全然そうじゃないんだよ。ウナギってのは本当のところ、非常にミステリアスな生き物なの。一般には川などの淡水で生活していると思われがちだが、実際に淡水にいる期間は一部だけ。卵から孵化し少年時代を過ごす間と、いいオトナになって恋(交尾と産卵)をする、人生のゴールデンタイムについては、つい最近まで「広い海のどっかでヨロシクやってるらしい」くらいの知見しかなかったのである。という次第で改めて。そんなウナギ(今回はニホンウナギ)の出生地が特定された、と聞いたらば…ホラ、今度は感心したでしょ?

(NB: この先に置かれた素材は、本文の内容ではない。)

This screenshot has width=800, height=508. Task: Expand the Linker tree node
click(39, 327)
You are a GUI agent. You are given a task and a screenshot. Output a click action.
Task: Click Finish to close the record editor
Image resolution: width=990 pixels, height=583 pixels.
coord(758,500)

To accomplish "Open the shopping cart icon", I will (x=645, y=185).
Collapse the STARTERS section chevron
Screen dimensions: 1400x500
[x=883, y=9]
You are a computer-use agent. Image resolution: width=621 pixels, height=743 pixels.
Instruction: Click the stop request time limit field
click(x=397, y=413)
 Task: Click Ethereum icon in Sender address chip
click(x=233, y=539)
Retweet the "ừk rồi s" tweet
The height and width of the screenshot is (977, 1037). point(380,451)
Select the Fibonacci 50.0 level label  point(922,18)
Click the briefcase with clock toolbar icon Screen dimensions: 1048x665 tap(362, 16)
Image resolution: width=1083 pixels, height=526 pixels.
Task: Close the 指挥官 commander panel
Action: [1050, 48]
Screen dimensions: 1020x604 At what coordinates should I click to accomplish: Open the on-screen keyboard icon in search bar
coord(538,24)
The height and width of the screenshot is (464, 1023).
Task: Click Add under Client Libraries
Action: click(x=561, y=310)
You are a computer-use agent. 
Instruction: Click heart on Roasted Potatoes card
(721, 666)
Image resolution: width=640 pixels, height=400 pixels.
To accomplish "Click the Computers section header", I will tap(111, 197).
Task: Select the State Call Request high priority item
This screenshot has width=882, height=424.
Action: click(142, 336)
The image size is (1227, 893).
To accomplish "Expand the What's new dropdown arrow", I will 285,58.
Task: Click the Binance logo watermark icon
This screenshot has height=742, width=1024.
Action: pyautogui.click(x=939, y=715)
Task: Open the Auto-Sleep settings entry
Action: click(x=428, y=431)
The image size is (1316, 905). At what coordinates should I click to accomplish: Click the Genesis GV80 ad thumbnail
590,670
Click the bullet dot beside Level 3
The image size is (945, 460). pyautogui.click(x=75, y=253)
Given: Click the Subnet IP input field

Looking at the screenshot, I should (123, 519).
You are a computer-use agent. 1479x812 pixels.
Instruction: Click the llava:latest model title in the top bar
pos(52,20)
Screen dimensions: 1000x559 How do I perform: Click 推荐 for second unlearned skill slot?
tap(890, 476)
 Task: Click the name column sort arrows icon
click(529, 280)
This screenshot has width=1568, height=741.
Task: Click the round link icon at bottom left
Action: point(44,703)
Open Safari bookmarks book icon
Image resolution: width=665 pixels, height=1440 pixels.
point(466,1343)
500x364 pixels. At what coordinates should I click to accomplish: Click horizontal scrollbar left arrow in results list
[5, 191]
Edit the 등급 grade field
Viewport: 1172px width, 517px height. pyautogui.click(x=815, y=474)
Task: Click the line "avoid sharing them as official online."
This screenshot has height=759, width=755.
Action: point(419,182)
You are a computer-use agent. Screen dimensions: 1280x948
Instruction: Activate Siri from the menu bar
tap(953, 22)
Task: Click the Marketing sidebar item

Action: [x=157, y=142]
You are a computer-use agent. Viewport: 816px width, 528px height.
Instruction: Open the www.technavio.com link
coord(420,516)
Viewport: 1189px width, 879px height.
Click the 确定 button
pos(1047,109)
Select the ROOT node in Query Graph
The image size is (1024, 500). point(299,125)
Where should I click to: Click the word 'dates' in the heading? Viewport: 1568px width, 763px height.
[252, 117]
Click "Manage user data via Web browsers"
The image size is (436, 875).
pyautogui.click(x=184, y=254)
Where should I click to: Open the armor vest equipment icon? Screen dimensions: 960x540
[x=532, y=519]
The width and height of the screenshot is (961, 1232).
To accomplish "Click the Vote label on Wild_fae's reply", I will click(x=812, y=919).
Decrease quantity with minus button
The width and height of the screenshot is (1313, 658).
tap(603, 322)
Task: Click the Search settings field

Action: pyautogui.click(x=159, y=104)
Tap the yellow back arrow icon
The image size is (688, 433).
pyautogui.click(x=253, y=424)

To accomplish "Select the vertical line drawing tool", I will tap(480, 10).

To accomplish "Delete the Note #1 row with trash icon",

その偉業を成し遂げたのは、東京大学海洋研究所の塚本勝巳教授を中心とする研究チーム。なんと都合20年間にも及ぶ航海の末、孵化直後のニホンウナギの捕獲に成功。グアム島の北西約200kmの海中にある「スルガ海山」がウナギの産卵場のひとつ、ということを突き止めたのである。これにより謎だらけだったウナギの生態解明に大きな進展が期待されるだけでなく、これまでは小さなウナギを沿岸で捕まえ育てるくらいしか方法がなかった、ウナギの養殖にも革新の期待が持てる、という。

ときに。なぜウナギは「スルガ海山」なんてヘンピな場所で産卵をするんですか?

「なぜ海山か、ということについては、まだよくわかっていない点が多いのですが、その理由のひとつとして地形が考えられます。ウナギは新月にあわせて産卵するのですが、オスとメスのウナギが新月を待つ際に、待ち合わせの目印や隠れ場所にもなる、海山の複雑な地形が役立っているのではないでしょうか?」(海洋研究所・青山さん)

つまり広い海の中で、海山が格好のデートスポットになっている、と。なんともロマンチックな話だなぁ。